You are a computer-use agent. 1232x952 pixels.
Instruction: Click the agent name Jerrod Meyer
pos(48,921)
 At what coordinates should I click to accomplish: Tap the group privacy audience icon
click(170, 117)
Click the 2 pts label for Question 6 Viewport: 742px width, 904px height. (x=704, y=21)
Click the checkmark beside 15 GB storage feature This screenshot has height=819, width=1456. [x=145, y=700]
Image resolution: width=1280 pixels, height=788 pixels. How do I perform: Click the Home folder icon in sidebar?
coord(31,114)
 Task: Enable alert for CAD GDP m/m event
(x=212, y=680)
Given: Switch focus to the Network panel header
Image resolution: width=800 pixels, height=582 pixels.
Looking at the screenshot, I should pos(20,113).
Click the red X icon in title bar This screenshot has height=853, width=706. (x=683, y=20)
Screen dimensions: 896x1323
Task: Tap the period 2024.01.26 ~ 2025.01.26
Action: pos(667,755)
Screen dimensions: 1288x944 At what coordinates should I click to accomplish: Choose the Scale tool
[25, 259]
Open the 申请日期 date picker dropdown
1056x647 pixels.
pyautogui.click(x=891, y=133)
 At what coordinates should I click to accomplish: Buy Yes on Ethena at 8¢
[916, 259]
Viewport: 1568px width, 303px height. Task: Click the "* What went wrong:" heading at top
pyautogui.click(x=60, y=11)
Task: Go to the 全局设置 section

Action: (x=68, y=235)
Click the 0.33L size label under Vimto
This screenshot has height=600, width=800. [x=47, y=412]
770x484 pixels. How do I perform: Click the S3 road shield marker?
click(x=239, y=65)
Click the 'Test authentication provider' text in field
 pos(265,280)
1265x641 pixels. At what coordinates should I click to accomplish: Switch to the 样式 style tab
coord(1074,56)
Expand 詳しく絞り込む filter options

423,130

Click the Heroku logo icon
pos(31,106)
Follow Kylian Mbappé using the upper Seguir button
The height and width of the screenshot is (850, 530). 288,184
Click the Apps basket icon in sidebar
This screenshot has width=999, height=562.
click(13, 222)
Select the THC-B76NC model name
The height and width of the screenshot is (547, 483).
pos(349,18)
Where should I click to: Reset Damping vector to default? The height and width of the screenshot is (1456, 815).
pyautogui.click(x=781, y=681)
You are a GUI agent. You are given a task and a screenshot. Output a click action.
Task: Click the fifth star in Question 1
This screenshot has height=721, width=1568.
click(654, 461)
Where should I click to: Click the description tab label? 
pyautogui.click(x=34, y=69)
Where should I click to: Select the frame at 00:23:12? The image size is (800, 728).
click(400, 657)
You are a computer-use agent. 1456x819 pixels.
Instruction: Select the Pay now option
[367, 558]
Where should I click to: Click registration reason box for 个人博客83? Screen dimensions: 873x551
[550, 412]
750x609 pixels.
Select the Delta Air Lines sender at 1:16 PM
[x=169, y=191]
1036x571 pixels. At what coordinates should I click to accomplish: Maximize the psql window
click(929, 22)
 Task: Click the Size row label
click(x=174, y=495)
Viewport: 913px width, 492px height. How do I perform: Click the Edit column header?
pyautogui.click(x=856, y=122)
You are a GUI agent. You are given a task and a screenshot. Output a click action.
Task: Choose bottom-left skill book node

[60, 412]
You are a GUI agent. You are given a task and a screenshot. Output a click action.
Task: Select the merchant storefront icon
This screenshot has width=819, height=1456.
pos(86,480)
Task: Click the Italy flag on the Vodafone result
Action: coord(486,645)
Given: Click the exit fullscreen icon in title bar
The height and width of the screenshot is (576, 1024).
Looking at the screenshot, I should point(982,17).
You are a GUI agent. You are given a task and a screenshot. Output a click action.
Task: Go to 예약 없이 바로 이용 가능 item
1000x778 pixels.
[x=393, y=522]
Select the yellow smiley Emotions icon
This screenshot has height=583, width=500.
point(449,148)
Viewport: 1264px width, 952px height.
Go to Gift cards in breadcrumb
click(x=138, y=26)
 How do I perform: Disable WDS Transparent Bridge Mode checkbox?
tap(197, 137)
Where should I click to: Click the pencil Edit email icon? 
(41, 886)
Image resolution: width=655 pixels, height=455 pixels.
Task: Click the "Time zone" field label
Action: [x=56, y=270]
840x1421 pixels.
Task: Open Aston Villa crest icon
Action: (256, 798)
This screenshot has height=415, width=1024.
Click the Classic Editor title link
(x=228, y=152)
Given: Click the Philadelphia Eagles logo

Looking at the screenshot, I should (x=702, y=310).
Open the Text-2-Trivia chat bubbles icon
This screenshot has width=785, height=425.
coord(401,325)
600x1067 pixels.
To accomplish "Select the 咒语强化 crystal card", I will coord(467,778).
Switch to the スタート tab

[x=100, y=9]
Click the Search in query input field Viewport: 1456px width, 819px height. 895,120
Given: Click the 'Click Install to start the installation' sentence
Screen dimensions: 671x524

• _Assignment_
Without omitting anything, reproduce the whole of the data.

• _Answer_
You are a computer-use agent. 1232x952 pixels.
Instruction: Click the agent name Jerrod Meyer
pos(48,921)
 At what coordinates should I click to accomplish: Tap the group privacy audience icon
click(170, 117)
Click the 2 pts label for Question 6 Viewport: 742px width, 904px height. (x=704, y=21)
Click the checkmark beside 15 GB storage feature This screenshot has height=819, width=1456. [x=145, y=700]
Image resolution: width=1280 pixels, height=788 pixels. How do I perform: Click the Home folder icon in sidebar?
coord(31,114)
 Task: Enable alert for CAD GDP m/m event
(x=212, y=680)
Given: Switch focus to the Network panel header
Image resolution: width=800 pixels, height=582 pixels.
Looking at the screenshot, I should pos(20,113).
Click the red X icon in title bar This screenshot has height=853, width=706. (x=683, y=20)
Screen dimensions: 896x1323
Task: Tap the period 2024.01.26 ~ 2025.01.26
Action: pos(667,755)
Screen dimensions: 1288x944 At what coordinates should I click to accomplish: Choose the Scale tool
[25, 259]
Open the 申请日期 date picker dropdown
1056x647 pixels.
pyautogui.click(x=891, y=133)
 At what coordinates should I click to accomplish: Buy Yes on Ethena at 8¢
[916, 259]
Viewport: 1568px width, 303px height. Task: Click the "* What went wrong:" heading at top
pyautogui.click(x=60, y=11)
Task: Go to the 全局设置 section

Action: (x=68, y=235)
Click the 0.33L size label under Vimto
This screenshot has height=600, width=800. [x=47, y=412]
770x484 pixels. How do I perform: Click the S3 road shield marker?
click(x=239, y=65)
Click the 'Test authentication provider' text in field
 pos(265,280)
1265x641 pixels. At what coordinates should I click to accomplish: Switch to the 样式 style tab
coord(1074,56)
Expand 詳しく絞り込む filter options

423,130

Click the Heroku logo icon
pos(31,106)
Follow Kylian Mbappé using the upper Seguir button
The height and width of the screenshot is (850, 530). 288,184
Click the Apps basket icon in sidebar
This screenshot has width=999, height=562.
click(13, 222)
Select the THC-B76NC model name
The height and width of the screenshot is (547, 483).
pos(349,18)
Where should I click to: Reset Damping vector to default? The height and width of the screenshot is (1456, 815).
pyautogui.click(x=781, y=681)
You are a GUI agent. You are given a task and a screenshot. Output a click action.
Task: Click the fifth star in Question 1
This screenshot has height=721, width=1568.
click(654, 461)
Where should I click to: Click the description tab label? 
pyautogui.click(x=34, y=69)
Where should I click to: Select the frame at 00:23:12? The image size is (800, 728).
click(400, 657)
You are a computer-use agent. 1456x819 pixels.
Instruction: Select the Pay now option
[367, 558]
Where should I click to: Click registration reason box for 个人博客83? Screen dimensions: 873x551
[550, 412]
750x609 pixels.
Select the Delta Air Lines sender at 1:16 PM
[x=169, y=191]
1036x571 pixels. At what coordinates should I click to accomplish: Maximize the psql window
click(929, 22)
 Task: Click the Size row label
click(x=174, y=495)
Viewport: 913px width, 492px height. How do I perform: Click the Edit column header?
pyautogui.click(x=856, y=122)
You are a GUI agent. You are given a task and a screenshot. Output a click action.
Task: Choose bottom-left skill book node

[60, 412]
You are a GUI agent. You are given a task and a screenshot. Output a click action.
Task: Select the merchant storefront icon
This screenshot has width=819, height=1456.
pos(86,480)
Task: Click the Italy flag on the Vodafone result
Action: coord(486,645)
Given: Click the exit fullscreen icon in title bar
The height and width of the screenshot is (576, 1024).
Looking at the screenshot, I should point(982,17).
You are a GUI agent. You are given a task and a screenshot. Output a click action.
Task: Go to 예약 없이 바로 이용 가능 item
1000x778 pixels.
[x=393, y=522]
Select the yellow smiley Emotions icon
This screenshot has height=583, width=500.
point(449,148)
Viewport: 1264px width, 952px height.
Go to Gift cards in breadcrumb
click(x=138, y=26)
 How do I perform: Disable WDS Transparent Bridge Mode checkbox?
tap(197, 137)
Where should I click to: Click the pencil Edit email icon? 
(41, 886)
Image resolution: width=655 pixels, height=455 pixels.
Task: Click the "Time zone" field label
Action: [x=56, y=270]
840x1421 pixels.
Task: Open Aston Villa crest icon
Action: (256, 798)
This screenshot has height=415, width=1024.
Click the Classic Editor title link
(x=228, y=152)
Given: Click the Philadelphia Eagles logo

Looking at the screenshot, I should (x=702, y=310).
Open the Text-2-Trivia chat bubbles icon
This screenshot has width=785, height=425.
coord(401,325)
600x1067 pixels.
To accomplish "Select the 咒语强化 crystal card", I will coord(467,778).
Switch to the スタート tab

[x=100, y=9]
Click the Search in query input field Viewport: 1456px width, 819px height. 895,120
Given: Click the 'Click Install to start the installation' sentence
Screen dimensions: 671x524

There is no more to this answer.